Homélie pour le Dimanche II de l’Avent, année C  (Lc 3, 1-6)

La liturgie de la Parole introduit ce dimanche l’image de saint Jean Baptiste. Dans cet évangile, saint Luc nous présente sa figure et toute son activité apostolique dans un cadre historique très bien défini. Sept personnages historiques sont indiqués avec leurs rôles respectifs ; cinq sont à la tête de gouvernements civils (l’empereur Tibère et les gouverneurs Pilate, Hérode, Philippe et Lysanias) ; deux sont des chefs religieux (Hanne et Caïphe). Avec cette référence, il est souligné, de la manière la plus forte et la plus claire possible, que l’action salvifique de Dieu n’a pas été vérifiée dans une indétermination fantastique ou mythique, mais plutôt dans un cadre temporel et spatial bien déterminé. Les indications valent surtout pour l’apparition de Jean-Baptiste. Mais, puisqu’il prépare la venue de Jésus et que son œuvre est suivie de l’œuvre de Jésus, ces indications s’appliquent également à l’apparition de Jésus.

Avec le fait de nommer ces personnages historiques, saint Luc veut pour nous démontrer que saint Jean-Baptiste et Jésus ne sont pas des figures mythiques incompréhensibles, des légendes imaginaires, mais qu’ils sont par contre ancrés dans un moment historique bien déterminé. « Dieu est entré dans notre histoire ».  Il faut croire que la présence salvifique de Dieu s’est réalisée précisément à ce moment et en ce lieu, précisément en la personne de Jésus de Nazareth liée à l’histoire. En Lui, qui a ce nom concret, qui est né dans ce endroit déterminé et a vécu dans ce pays aussi concret, pendant ce temps précis et dans ces circonstances ; en Jésus et en aucun autre homme et en aucun autre lieu, Dieu, Créateur et Seigneur du monde, ne s’est rendu présent, opérant le salut pour tous les hommes, pour tous les temps et pour toute sa création ».    

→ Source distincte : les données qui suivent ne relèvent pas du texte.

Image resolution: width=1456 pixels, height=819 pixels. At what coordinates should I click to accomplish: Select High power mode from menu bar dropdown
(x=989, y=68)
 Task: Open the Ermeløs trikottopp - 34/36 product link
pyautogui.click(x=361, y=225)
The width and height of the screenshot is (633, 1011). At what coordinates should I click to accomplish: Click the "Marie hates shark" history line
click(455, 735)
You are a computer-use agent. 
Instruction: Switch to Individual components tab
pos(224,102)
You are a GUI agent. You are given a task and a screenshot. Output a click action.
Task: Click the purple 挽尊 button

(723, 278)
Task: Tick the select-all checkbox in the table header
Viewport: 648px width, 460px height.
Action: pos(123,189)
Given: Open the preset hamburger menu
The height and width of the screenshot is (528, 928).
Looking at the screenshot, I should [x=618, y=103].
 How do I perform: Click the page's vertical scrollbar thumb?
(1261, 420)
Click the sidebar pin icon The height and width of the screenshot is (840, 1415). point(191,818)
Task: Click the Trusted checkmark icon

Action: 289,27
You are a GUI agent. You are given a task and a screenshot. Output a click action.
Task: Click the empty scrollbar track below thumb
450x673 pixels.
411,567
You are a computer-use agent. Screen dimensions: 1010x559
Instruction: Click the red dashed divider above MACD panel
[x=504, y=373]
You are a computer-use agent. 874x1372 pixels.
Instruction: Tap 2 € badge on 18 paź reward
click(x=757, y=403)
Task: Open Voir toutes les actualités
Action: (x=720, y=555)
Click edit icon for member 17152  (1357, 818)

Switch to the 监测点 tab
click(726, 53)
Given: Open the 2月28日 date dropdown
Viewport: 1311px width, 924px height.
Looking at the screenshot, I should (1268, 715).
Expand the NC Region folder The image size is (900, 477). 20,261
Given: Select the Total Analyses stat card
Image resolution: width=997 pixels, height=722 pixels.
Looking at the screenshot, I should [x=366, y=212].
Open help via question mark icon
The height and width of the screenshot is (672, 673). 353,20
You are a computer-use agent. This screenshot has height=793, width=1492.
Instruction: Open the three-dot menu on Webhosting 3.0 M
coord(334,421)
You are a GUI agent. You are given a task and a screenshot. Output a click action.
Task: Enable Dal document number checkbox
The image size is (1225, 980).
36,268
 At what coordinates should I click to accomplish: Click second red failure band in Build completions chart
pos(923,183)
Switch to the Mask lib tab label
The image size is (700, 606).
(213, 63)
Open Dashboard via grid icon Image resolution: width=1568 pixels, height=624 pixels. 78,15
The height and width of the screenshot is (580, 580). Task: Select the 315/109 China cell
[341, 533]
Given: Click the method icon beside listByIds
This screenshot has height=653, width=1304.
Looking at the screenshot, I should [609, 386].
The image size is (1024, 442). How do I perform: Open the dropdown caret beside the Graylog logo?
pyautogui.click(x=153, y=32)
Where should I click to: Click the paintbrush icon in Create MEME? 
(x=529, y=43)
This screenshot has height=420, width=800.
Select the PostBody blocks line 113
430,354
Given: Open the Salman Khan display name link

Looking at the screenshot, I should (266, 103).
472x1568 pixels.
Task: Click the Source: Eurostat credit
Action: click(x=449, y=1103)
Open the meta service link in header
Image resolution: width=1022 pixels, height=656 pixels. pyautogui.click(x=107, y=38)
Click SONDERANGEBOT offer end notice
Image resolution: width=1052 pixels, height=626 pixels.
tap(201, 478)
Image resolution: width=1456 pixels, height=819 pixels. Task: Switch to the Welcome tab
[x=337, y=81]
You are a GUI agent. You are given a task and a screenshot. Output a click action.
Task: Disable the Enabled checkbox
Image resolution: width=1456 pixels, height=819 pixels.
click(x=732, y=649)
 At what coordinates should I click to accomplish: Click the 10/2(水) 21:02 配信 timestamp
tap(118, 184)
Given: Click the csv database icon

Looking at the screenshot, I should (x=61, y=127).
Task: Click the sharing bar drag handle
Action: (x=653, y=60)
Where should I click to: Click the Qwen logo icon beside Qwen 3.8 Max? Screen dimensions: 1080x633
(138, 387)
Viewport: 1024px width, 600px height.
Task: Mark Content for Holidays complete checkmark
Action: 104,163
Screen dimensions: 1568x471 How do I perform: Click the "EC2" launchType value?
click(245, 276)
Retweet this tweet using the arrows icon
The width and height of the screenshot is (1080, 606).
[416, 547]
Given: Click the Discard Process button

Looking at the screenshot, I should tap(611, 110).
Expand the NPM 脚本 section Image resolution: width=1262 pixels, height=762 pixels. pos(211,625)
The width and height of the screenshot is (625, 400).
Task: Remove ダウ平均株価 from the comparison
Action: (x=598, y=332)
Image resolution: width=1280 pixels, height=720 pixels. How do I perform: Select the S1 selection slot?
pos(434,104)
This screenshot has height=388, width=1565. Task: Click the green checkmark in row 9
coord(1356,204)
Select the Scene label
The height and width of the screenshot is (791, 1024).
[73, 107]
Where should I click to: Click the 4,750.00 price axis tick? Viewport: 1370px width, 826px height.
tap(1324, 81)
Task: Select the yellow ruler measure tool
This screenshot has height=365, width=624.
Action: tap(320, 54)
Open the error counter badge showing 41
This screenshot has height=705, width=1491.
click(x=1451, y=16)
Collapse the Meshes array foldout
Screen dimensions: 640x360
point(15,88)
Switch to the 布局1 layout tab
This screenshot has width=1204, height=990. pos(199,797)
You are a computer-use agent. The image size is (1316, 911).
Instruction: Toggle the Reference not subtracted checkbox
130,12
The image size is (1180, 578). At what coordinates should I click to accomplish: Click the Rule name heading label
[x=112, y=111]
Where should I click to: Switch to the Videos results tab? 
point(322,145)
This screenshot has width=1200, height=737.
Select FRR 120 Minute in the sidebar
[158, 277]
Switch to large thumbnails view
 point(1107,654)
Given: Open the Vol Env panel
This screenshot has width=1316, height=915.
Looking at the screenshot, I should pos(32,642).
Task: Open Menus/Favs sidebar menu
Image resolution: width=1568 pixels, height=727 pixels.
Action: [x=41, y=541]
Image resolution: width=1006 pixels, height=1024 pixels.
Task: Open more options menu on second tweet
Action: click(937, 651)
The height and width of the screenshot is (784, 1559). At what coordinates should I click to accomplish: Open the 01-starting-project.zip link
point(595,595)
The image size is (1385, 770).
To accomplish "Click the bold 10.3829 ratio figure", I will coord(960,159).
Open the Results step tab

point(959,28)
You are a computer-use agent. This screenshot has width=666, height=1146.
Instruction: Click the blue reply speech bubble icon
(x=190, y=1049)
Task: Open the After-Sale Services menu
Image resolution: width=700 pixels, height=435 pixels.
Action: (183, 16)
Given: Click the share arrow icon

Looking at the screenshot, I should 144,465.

C’est pour la même raison que l’Eglise a mis dans sa profession de foi, le Symbole des Apôtres, le Crédo, « Jésus a souffert sous Ponce Pilate et a été crucifié ». Il utilise un des noms qui apparaissent dans l’Évangile d’aujourd’hui : Ponce Pilate. Il est très intéressant de noter qu’au sein de la profession de foi la plus solennelle et dans la manifestation la plus essentielle du dogme, comme le Credo, il y a un nom historique. Le Christ est ainsi à jamais ancré dans le temps historique dans lequel il a vécu et il n’est pas une invention pieuse de la première communauté des chrétiens comme certains ont voulu le faire croire au monde.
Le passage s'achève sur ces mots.